▶ Exercise aim: Every entry needs to be printed exactly, please.

▶ Data for processing:

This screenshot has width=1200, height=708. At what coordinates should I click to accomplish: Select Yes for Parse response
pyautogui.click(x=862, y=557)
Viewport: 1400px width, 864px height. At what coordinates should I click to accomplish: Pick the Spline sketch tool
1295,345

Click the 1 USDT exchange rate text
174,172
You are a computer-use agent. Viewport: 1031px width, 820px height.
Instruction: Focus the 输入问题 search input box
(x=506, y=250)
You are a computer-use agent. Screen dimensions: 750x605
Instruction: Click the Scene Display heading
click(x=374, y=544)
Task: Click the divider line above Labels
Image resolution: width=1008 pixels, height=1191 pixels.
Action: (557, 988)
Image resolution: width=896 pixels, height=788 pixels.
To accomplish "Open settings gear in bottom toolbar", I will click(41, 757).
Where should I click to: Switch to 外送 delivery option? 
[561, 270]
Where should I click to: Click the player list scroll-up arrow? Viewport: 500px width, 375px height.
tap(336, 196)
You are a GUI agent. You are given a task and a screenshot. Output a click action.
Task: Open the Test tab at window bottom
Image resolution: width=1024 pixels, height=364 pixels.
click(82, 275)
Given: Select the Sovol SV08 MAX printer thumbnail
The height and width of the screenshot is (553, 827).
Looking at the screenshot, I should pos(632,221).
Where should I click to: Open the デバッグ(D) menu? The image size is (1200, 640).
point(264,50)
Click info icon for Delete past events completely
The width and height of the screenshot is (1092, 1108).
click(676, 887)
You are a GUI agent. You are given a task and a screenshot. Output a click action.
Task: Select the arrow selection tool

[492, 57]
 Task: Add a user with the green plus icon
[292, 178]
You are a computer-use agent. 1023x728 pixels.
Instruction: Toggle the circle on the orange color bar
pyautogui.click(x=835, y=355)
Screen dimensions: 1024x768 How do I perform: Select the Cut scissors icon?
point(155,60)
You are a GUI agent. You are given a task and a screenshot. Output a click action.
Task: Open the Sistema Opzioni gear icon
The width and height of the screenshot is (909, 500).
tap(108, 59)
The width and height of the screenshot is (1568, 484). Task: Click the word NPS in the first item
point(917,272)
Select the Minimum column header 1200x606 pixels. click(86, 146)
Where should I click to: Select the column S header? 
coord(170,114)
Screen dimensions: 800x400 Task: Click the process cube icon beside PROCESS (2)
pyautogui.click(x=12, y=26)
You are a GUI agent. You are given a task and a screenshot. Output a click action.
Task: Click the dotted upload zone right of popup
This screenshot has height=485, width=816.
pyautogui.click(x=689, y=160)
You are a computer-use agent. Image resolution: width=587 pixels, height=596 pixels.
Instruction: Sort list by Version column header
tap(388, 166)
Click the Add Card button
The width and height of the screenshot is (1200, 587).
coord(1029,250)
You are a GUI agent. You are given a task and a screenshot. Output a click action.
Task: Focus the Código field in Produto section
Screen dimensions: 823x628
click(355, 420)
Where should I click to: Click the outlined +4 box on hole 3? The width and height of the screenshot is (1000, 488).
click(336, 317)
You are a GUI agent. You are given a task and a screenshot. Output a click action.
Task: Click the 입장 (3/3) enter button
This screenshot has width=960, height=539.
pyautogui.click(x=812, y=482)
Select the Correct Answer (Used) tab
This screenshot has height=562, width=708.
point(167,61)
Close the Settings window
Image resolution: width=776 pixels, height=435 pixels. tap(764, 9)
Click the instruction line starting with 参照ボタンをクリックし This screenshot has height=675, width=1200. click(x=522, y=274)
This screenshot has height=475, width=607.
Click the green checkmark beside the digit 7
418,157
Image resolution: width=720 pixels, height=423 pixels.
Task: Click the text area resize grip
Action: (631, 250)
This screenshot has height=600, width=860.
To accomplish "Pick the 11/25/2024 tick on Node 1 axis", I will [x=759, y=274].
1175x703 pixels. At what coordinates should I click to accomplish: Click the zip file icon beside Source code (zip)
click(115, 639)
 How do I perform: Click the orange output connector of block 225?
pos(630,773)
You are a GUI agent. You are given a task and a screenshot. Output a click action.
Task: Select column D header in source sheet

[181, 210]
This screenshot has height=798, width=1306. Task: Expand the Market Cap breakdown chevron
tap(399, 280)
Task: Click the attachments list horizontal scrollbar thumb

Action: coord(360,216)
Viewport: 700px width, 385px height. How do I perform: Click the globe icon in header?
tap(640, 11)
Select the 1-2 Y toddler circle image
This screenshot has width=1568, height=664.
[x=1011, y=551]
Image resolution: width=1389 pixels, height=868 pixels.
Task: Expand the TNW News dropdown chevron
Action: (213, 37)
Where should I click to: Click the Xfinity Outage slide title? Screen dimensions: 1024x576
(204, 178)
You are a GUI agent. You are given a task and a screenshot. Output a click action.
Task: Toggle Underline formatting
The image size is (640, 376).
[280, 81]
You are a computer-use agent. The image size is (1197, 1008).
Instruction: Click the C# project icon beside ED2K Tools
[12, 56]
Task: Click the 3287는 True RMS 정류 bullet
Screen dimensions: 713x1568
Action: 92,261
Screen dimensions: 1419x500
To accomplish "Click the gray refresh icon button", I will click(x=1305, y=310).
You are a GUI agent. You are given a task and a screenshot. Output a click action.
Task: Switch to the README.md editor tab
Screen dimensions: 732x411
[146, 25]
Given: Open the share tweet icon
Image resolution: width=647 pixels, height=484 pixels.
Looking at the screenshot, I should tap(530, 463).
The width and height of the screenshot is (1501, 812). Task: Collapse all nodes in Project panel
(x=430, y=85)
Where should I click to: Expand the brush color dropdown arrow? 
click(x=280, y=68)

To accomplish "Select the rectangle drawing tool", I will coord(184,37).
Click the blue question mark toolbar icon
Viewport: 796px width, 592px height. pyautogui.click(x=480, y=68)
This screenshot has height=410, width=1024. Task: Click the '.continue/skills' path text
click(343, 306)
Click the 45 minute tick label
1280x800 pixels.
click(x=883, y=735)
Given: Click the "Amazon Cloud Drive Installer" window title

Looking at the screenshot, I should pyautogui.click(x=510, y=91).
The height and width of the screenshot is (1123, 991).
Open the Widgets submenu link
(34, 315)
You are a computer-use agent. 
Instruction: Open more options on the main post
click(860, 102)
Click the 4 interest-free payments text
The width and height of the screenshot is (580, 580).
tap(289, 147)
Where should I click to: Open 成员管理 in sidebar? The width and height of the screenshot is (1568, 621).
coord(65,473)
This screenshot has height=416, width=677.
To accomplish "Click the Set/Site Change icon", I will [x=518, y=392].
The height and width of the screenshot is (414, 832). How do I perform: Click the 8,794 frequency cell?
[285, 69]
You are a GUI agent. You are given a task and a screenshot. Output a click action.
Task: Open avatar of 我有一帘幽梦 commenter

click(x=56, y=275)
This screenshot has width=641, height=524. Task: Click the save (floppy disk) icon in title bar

▶ Written solution:
This screenshot has width=1200, height=708. At what coordinates should I click to accomplish: Select Yes for Parse response
pyautogui.click(x=862, y=557)
Viewport: 1400px width, 864px height. At what coordinates should I click to accomplish: Pick the Spline sketch tool
1295,345

Click the 1 USDT exchange rate text
174,172
You are a computer-use agent. Viewport: 1031px width, 820px height.
Instruction: Focus the 输入问题 search input box
(x=506, y=250)
You are a computer-use agent. Screen dimensions: 750x605
Instruction: Click the Scene Display heading
click(x=374, y=544)
Task: Click the divider line above Labels
Image resolution: width=1008 pixels, height=1191 pixels.
Action: (557, 988)
Image resolution: width=896 pixels, height=788 pixels.
To accomplish "Open settings gear in bottom toolbar", I will click(41, 757).
Where should I click to: Switch to 外送 delivery option? 
[561, 270]
Where should I click to: Click the player list scroll-up arrow? Viewport: 500px width, 375px height.
tap(336, 196)
You are a GUI agent. You are given a task and a screenshot. Output a click action.
Task: Open the Test tab at window bottom
Image resolution: width=1024 pixels, height=364 pixels.
click(82, 275)
Given: Select the Sovol SV08 MAX printer thumbnail
The height and width of the screenshot is (553, 827).
Looking at the screenshot, I should pos(632,221).
Where should I click to: Open the デバッグ(D) menu? The image size is (1200, 640).
point(264,50)
Click info icon for Delete past events completely
The width and height of the screenshot is (1092, 1108).
click(676, 887)
You are a GUI agent. You are given a task and a screenshot. Output a click action.
Task: Select the arrow selection tool

[492, 57]
 Task: Add a user with the green plus icon
[292, 178]
You are a computer-use agent. 1023x728 pixels.
Instruction: Toggle the circle on the orange color bar
pyautogui.click(x=835, y=355)
Screen dimensions: 1024x768 How do I perform: Select the Cut scissors icon?
point(155,60)
You are a GUI agent. You are given a task and a screenshot. Output a click action.
Task: Open the Sistema Opzioni gear icon
The width and height of the screenshot is (909, 500).
tap(108, 59)
The width and height of the screenshot is (1568, 484). Task: Click the word NPS in the first item
point(917,272)
Select the Minimum column header 1200x606 pixels. click(86, 146)
Where should I click to: Select the column S header? 
coord(170,114)
Screen dimensions: 800x400 Task: Click the process cube icon beside PROCESS (2)
pyautogui.click(x=12, y=26)
You are a GUI agent. You are given a task and a screenshot. Output a click action.
Task: Click the dotted upload zone right of popup
This screenshot has height=485, width=816.
pyautogui.click(x=689, y=160)
You are a computer-use agent. Image resolution: width=587 pixels, height=596 pixels.
Instruction: Sort list by Version column header
tap(388, 166)
Click the Add Card button
The width and height of the screenshot is (1200, 587).
coord(1029,250)
You are a GUI agent. You are given a task and a screenshot. Output a click action.
Task: Focus the Código field in Produto section
Screen dimensions: 823x628
click(355, 420)
Where should I click to: Click the outlined +4 box on hole 3? The width and height of the screenshot is (1000, 488).
click(336, 317)
You are a GUI agent. You are given a task and a screenshot. Output a click action.
Task: Click the 입장 (3/3) enter button
This screenshot has width=960, height=539.
pyautogui.click(x=812, y=482)
Select the Correct Answer (Used) tab
This screenshot has height=562, width=708.
point(167,61)
Close the Settings window
Image resolution: width=776 pixels, height=435 pixels. tap(764, 9)
Click the instruction line starting with 参照ボタンをクリックし This screenshot has height=675, width=1200. click(x=522, y=274)
This screenshot has height=475, width=607.
Click the green checkmark beside the digit 7
418,157
Image resolution: width=720 pixels, height=423 pixels.
Task: Click the text area resize grip
Action: (631, 250)
This screenshot has height=600, width=860.
To accomplish "Pick the 11/25/2024 tick on Node 1 axis", I will [x=759, y=274].
1175x703 pixels. At what coordinates should I click to accomplish: Click the zip file icon beside Source code (zip)
click(115, 639)
 How do I perform: Click the orange output connector of block 225?
pos(630,773)
You are a GUI agent. You are given a task and a screenshot. Output a click action.
Task: Select column D header in source sheet

[181, 210]
This screenshot has height=798, width=1306. Task: Expand the Market Cap breakdown chevron
tap(399, 280)
Task: Click the attachments list horizontal scrollbar thumb

Action: coord(360,216)
Viewport: 700px width, 385px height. How do I perform: Click the globe icon in header?
tap(640, 11)
Select the 1-2 Y toddler circle image
This screenshot has width=1568, height=664.
[x=1011, y=551]
Image resolution: width=1389 pixels, height=868 pixels.
Task: Expand the TNW News dropdown chevron
Action: (213, 37)
Where should I click to: Click the Xfinity Outage slide title? Screen dimensions: 1024x576
(204, 178)
You are a GUI agent. You are given a task and a screenshot. Output a click action.
Task: Toggle Underline formatting
The image size is (640, 376).
[280, 81]
You are a computer-use agent. The image size is (1197, 1008).
Instruction: Click the C# project icon beside ED2K Tools
[12, 56]
Task: Click the 3287는 True RMS 정류 bullet
Screen dimensions: 713x1568
Action: 92,261
Screen dimensions: 1419x500
To accomplish "Click the gray refresh icon button", I will click(x=1305, y=310).
You are a GUI agent. You are given a task and a screenshot. Output a click action.
Task: Switch to the README.md editor tab
Screen dimensions: 732x411
[146, 25]
Given: Open the share tweet icon
Image resolution: width=647 pixels, height=484 pixels.
Looking at the screenshot, I should tap(530, 463).
The width and height of the screenshot is (1501, 812). Task: Collapse all nodes in Project panel
(x=430, y=85)
Where should I click to: Expand the brush color dropdown arrow? 
click(x=280, y=68)

To accomplish "Select the rectangle drawing tool", I will coord(184,37).
Click the blue question mark toolbar icon
Viewport: 796px width, 592px height. pyautogui.click(x=480, y=68)
This screenshot has height=410, width=1024. Task: Click the '.continue/skills' path text
click(343, 306)
Click the 45 minute tick label
1280x800 pixels.
click(x=883, y=735)
Given: Click the "Amazon Cloud Drive Installer" window title

Looking at the screenshot, I should pyautogui.click(x=510, y=91).
The height and width of the screenshot is (1123, 991).
Open the Widgets submenu link
(34, 315)
You are a computer-use agent. 
Instruction: Open more options on the main post
click(860, 102)
Click the 4 interest-free payments text
The width and height of the screenshot is (580, 580).
tap(289, 147)
Where should I click to: Open 成员管理 in sidebar? The width and height of the screenshot is (1568, 621).
coord(65,473)
This screenshot has height=416, width=677.
To accomplish "Click the Set/Site Change icon", I will [x=518, y=392].
The height and width of the screenshot is (414, 832). How do I perform: Click the 8,794 frequency cell?
[285, 69]
You are a GUI agent. You are given a task and a screenshot. Output a click action.
Task: Open avatar of 我有一帘幽梦 commenter

click(x=56, y=275)
This screenshot has width=641, height=524. Task: Click the save (floppy disk) icon in title bar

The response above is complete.